» Text
"Ten common statistical mistakes to watch out for when writing or reviewing a manuscript" (by Tamar Makin and Jean-Jacques Orban de Xivry, 9 Oct 2019) suggests a set of pitfalls to beware of. Their abstract summarizes:
Inspired by broader efforts to make the conclusions of scientific research more robust, we have compiled a list of some of the most common statistical mistakes that appear in the scientific literature. The mistakes have their origins in ineffective experimental designs, inappropriate analyses and/or flawed reasoning. We provide advice on how authors, reviewers and readers can identify and resolve these mistakes and, we hope, avoid them in the future.
And in brief, their list:
- Absence of an adequate control condition/group
... for any studies looking at the effect of an experimental manipulation on a variable over time, it is crucial to compare the effect of this experimental manipulation with the effect of a control manipulation. ...

» Listed entries
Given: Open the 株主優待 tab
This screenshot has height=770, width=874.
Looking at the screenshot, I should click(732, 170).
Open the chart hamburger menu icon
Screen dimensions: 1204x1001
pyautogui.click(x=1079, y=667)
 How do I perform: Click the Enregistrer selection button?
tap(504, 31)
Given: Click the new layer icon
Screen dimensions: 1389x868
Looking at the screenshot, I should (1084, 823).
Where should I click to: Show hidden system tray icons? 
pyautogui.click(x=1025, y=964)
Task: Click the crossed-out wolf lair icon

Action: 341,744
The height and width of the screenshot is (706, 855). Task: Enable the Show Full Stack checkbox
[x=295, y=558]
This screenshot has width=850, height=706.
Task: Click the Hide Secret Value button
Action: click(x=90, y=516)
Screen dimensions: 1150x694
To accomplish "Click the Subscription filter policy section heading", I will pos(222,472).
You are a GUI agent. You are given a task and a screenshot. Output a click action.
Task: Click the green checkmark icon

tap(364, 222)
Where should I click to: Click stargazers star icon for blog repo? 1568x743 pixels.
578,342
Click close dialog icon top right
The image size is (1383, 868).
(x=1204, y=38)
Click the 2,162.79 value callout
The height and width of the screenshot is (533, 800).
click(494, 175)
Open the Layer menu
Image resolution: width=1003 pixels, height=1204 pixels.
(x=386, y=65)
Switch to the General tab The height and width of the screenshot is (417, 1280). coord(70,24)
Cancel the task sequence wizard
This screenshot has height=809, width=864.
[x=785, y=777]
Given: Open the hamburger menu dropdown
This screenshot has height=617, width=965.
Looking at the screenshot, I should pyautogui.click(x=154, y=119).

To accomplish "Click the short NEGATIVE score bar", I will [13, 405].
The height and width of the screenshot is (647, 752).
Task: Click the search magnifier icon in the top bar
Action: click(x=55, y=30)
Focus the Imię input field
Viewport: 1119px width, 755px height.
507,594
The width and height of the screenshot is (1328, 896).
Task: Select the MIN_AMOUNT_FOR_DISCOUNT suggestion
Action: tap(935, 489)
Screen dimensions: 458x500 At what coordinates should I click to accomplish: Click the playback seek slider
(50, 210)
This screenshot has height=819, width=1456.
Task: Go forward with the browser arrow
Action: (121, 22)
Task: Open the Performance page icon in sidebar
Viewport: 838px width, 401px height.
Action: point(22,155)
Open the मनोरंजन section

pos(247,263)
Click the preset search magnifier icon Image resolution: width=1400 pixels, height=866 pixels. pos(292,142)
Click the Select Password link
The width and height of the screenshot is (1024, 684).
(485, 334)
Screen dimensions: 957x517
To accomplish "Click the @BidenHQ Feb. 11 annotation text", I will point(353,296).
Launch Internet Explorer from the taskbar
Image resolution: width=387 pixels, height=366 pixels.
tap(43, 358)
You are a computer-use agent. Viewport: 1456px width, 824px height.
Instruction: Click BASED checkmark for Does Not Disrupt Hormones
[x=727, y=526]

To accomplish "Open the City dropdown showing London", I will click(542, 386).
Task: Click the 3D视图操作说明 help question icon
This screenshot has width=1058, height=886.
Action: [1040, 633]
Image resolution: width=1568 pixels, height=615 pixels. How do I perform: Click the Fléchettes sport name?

» To be done
[A] In the text on common statistical mistakes, substitute "intervention" for "manipulation" and write out the passage that begins at the words "And in brief, their" and stops after "control manipulation. ...".
[B] Reproduce the listing verbatim, from its first line through the line that contains "Action: click(x=55, y=30)", including that line.

» Answers per task
[A]
And in brief, their list:
- Absence of an adequate control condition/group
... for any studies looking at the effect of an experimental intervention on a variable over time, it is crucial to compare the effect of this experimental intervention with the effect of a control intervention. ...

[B]
Given: Open the 株主優待 tab
This screenshot has height=770, width=874.
Looking at the screenshot, I should click(732, 170).
Open the chart hamburger menu icon
Screen dimensions: 1204x1001
pyautogui.click(x=1079, y=667)
 How do I perform: Click the Enregistrer selection button?
tap(504, 31)
Given: Click the new layer icon
Screen dimensions: 1389x868
Looking at the screenshot, I should (1084, 823).
Where should I click to: Show hidden system tray icons? 
pyautogui.click(x=1025, y=964)
Task: Click the crossed-out wolf lair icon

Action: 341,744
The height and width of the screenshot is (706, 855). Task: Enable the Show Full Stack checkbox
[x=295, y=558]
This screenshot has width=850, height=706.
Task: Click the Hide Secret Value button
Action: click(x=90, y=516)
Screen dimensions: 1150x694
To accomplish "Click the Subscription filter policy section heading", I will pos(222,472).
You are a GUI agent. You are given a task and a screenshot. Output a click action.
Task: Click the green checkmark icon

tap(364, 222)
Where should I click to: Click stargazers star icon for blog repo? 1568x743 pixels.
578,342
Click close dialog icon top right
The image size is (1383, 868).
(x=1204, y=38)
Click the 2,162.79 value callout
The height and width of the screenshot is (533, 800).
click(494, 175)
Open the Layer menu
Image resolution: width=1003 pixels, height=1204 pixels.
(x=386, y=65)
Switch to the General tab The height and width of the screenshot is (417, 1280). coord(70,24)
Cancel the task sequence wizard
This screenshot has height=809, width=864.
[x=785, y=777]
Given: Open the hamburger menu dropdown
This screenshot has height=617, width=965.
Looking at the screenshot, I should pyautogui.click(x=154, y=119).

To accomplish "Click the short NEGATIVE score bar", I will [13, 405].
The height and width of the screenshot is (647, 752).
Task: Click the search magnifier icon in the top bar
Action: click(x=55, y=30)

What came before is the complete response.